**Exercise instructions:**
Answer these questions about the trout article below.
(a) In which reservoir was the fish caught?
(b) What was the fish caught on?
(c) About how old is the fish estimated to be?

**Given text:**
Not just a fish story

Matt Smiley, of Fairplay, had no idea that when he dropped his fishing line into Flaming Gorge Reservoir in Utah that he was going to come up with the largest catch-and-release trout in Utah’s history. The fish was 48 inches long and weighted 53 pounds. (Photo courtesy of Matt Smiley)

By anyone’s standards, the fish landed May 4 by Fairplay’s Matt Smiley at Flaming Gorge Reservoir in Utah was the catch of a lifetime.

It was also one for the record books, as the Utah Division of Wildlife declared the fish a state record for lake trout at 48 inches, 52.97 pounds. The fish was caught on a large jig.

“It started with a really light bite,” Smiley said. “He got the bait and sort of came up toward the boat initially, so I didn’t feel much and thought it was a smaller fish. I set the hook and the fish just went to the bottom and stayed there. I told my buddy that that I thought I had something pretty special.”

The state-record fish, which is estimated to be very close to 50 years old, was content early in the fight to settle for a stalemate; and a stalemate is precisely what ensued.

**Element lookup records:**
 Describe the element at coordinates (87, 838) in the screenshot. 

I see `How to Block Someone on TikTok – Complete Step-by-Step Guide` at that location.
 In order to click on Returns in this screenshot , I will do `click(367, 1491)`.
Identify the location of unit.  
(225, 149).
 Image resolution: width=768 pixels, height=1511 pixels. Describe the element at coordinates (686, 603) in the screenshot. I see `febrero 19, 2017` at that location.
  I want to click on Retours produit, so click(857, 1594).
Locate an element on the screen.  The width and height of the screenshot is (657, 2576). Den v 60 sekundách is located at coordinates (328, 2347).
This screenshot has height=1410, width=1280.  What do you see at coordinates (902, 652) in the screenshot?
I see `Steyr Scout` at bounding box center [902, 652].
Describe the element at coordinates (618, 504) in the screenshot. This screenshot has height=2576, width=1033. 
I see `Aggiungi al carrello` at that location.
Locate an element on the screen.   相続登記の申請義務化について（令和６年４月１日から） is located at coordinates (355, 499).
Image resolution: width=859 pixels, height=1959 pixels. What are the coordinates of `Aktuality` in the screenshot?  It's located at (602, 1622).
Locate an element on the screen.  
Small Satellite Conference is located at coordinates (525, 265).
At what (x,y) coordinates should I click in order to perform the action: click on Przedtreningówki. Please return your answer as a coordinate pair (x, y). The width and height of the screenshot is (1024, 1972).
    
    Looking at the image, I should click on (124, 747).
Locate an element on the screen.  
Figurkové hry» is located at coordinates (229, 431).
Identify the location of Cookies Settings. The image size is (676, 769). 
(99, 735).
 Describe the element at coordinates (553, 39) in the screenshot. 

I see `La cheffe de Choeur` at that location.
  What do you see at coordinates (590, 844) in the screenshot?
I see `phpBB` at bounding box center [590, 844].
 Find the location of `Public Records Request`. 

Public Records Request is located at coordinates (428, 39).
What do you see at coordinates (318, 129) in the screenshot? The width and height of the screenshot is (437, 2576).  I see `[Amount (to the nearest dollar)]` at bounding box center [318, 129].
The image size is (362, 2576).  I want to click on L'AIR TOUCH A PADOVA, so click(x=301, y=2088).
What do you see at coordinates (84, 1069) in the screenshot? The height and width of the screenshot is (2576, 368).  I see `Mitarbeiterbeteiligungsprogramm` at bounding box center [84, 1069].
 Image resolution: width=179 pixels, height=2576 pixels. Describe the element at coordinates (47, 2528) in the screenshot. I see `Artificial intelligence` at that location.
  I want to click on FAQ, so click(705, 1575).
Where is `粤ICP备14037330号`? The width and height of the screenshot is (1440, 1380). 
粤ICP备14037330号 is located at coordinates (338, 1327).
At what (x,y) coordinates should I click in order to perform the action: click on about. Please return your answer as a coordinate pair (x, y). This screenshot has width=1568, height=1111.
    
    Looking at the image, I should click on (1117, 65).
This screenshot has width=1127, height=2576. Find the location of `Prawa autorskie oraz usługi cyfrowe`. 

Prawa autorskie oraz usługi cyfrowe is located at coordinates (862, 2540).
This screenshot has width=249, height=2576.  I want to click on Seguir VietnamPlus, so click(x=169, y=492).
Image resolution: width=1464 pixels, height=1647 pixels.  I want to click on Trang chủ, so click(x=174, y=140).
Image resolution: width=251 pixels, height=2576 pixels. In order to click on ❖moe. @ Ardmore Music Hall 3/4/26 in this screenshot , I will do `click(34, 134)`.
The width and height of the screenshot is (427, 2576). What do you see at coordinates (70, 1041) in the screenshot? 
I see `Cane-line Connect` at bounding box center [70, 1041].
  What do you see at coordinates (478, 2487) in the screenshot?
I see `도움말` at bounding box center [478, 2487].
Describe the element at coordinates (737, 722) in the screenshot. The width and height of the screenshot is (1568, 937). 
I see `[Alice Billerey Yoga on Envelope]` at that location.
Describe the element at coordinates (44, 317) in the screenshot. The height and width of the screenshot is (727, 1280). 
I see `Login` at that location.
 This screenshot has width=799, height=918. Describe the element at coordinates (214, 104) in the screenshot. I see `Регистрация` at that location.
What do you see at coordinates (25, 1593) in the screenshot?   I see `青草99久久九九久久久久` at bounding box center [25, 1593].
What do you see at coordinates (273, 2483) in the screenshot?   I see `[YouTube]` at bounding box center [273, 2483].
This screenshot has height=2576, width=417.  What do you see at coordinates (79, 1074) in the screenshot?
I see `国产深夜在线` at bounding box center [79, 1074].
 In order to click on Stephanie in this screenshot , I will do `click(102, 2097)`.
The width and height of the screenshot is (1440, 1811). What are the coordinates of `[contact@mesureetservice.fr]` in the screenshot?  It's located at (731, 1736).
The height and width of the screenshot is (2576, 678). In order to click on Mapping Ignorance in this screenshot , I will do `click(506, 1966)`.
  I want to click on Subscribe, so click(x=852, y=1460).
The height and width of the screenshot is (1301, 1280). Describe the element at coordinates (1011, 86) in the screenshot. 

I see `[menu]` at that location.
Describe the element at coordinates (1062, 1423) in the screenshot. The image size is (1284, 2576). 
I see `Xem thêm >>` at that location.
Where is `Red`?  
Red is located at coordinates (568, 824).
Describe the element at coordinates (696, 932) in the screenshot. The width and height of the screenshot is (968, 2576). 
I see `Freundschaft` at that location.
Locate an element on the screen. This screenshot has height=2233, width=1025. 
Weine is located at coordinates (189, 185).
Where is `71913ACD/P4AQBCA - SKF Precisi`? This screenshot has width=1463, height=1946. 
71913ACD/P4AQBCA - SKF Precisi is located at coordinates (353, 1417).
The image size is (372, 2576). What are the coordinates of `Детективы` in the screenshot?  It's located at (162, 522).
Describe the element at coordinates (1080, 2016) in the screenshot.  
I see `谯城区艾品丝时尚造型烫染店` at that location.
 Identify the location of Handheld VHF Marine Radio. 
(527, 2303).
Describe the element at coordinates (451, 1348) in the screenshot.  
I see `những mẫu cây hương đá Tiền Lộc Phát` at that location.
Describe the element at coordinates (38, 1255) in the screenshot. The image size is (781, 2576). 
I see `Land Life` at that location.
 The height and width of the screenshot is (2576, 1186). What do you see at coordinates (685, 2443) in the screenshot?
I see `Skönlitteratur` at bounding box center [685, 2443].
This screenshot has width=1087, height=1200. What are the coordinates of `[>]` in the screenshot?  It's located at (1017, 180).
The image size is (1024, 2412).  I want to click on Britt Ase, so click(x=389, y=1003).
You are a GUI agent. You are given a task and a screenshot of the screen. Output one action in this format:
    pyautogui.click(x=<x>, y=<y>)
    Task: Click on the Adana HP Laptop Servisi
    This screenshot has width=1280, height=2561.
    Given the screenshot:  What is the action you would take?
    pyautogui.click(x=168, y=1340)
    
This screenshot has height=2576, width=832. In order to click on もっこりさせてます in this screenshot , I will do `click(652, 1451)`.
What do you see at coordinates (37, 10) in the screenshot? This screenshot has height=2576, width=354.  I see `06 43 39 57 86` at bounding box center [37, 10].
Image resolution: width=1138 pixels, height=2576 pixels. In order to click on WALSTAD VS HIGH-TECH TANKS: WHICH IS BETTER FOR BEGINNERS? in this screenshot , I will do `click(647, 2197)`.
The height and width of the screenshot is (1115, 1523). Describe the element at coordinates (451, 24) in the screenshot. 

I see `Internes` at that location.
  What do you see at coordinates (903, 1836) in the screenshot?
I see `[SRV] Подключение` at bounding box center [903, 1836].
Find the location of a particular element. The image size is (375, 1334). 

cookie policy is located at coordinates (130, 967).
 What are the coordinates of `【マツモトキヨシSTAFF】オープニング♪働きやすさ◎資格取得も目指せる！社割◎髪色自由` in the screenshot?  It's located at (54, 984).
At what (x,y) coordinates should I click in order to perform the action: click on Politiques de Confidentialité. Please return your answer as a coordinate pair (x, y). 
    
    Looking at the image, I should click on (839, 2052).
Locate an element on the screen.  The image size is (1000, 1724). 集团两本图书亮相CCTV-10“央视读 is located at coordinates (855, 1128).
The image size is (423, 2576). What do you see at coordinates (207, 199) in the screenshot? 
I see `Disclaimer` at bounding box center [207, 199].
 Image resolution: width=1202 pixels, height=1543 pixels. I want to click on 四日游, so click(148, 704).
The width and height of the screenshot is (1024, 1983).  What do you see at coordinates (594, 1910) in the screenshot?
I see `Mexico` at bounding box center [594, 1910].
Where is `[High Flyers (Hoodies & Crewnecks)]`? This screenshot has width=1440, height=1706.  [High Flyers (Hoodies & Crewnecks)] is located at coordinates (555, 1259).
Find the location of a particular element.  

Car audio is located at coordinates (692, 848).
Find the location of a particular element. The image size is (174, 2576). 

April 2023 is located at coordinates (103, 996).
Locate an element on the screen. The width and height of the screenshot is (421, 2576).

**Exercise solution:**
(a) Flaming Gorge Reservoir in Utah
(b) A large jig
(c) Very close to 50 years old